I began to write my first novel, Amity & Sorrow, when I saw a newspaper image of a wooden church on fire. I didn’t know if the church was old or new. I didn’t know its history. I lost the clipping long ago, so I can’t find the true story of the church, but I remember the tall, dry grass. I remember the church’s isolation. I began to wonder how the fire had started and what the worshippers wanted, inside the church. I wondered what they were praying for. A story began to emerge of the church and its people, the church created from the handmade faiths of America: utopian, communal, ecstatic and violent. It has drawn away from the world, living off the grid and eschewing the government, as so many faiths have. It waits for the end of the world, as the Branch Davidians did in Waco.
The church at the center of the novel is a fundamentalist rural compound of one man and his fifty wives. The women are drawn from a modern world that has forgotten them or rejected them, women abandoned in divorce or estranged from their families due to addiction, women who have cared for their parents and had run out of time for their own lives. When the faith’s leader tells them that there is a family waiting for them, that they need never be alone again, they are eager to join it. It is how faiths like Manson’s, like Jones’s, like David Koresh’s, like Smith’s were formed, by leaders who believe they are commanded by God, who have special access to his teachings, men who want to be godlike for their followers and who, sometimes, come to believe that they are gods. And this is always the beginning of the end.
When a leader comes to identify with God and to see himself as the next Messiah, as did Sun Myong Moon, as did Jim Jones and David Koresh, as do any number of men who come to believe that their urges, however selfish, are divine, the cult moves into its final phase and the followers must prepare for the end that will come – or summon the courage and the resources to escape. This is where Amity & Sorrow begins.

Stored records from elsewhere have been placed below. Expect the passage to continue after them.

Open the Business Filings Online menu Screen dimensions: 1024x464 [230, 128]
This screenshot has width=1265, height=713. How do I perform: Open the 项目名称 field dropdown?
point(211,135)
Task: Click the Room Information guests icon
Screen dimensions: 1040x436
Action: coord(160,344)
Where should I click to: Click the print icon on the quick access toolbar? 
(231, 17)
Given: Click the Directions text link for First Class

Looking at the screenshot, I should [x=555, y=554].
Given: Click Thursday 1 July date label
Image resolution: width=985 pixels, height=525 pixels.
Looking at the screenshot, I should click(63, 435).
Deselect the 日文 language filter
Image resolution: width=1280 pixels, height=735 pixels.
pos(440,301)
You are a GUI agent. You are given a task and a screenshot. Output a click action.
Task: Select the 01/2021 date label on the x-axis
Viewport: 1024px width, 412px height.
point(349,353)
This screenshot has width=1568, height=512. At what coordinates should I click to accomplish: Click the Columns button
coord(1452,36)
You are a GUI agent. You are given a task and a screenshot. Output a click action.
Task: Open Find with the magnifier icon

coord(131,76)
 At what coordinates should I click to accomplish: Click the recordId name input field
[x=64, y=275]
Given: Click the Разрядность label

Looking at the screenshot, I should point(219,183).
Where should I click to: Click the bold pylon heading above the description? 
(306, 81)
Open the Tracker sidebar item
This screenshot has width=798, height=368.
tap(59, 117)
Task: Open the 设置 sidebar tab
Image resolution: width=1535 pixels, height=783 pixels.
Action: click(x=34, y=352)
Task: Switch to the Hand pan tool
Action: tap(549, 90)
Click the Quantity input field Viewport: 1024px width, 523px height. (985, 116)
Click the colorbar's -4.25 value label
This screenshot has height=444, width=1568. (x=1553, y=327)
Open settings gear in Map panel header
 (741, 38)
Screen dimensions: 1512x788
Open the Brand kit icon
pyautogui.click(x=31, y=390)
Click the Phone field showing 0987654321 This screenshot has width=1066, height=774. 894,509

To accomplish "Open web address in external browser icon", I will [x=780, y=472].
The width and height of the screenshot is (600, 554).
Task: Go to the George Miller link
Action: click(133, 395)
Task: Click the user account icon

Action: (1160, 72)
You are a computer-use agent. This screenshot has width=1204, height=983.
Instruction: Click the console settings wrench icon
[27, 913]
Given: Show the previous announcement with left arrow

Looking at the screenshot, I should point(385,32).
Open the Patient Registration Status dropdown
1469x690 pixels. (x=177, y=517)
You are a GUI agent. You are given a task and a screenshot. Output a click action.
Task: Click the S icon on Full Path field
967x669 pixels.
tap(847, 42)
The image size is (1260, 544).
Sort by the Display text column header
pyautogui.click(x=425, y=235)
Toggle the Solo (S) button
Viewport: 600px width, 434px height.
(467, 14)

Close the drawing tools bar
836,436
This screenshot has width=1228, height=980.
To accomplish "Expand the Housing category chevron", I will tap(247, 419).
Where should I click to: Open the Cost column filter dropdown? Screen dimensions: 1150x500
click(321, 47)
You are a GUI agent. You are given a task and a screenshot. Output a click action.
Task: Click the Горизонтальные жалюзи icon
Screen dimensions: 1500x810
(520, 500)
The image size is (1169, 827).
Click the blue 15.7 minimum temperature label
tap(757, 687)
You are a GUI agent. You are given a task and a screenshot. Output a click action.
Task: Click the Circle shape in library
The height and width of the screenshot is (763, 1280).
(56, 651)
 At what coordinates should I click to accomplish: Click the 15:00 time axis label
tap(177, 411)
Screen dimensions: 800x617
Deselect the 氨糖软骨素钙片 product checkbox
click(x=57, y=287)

It is a uniquely American impulse, this desire to build utopia, the self-belief that it can be done and the ability to forget how the first Eden ended. It is our humanness - our jealousy and lust, our envy and greed - that makes our utopias fail every time.
Note from the author: After my essay An American Cult: A History was published online in PW on April 12, 2013, I received a letter from Werner Erhard's attorney alerting me that "Dr. Margaret Singer, the most prominent cult expert of the Est time period, when asked if Est was a cult stated unequivocally and under oath: 'It is my opinion that it is not a cult.'" As a result, I've withdrawn the reference to Werner Erhard and Est from my essay and it has been corrected in PW's online posting. There was no intent to make any false statement and it is unfortunate that there was a misunderstanding.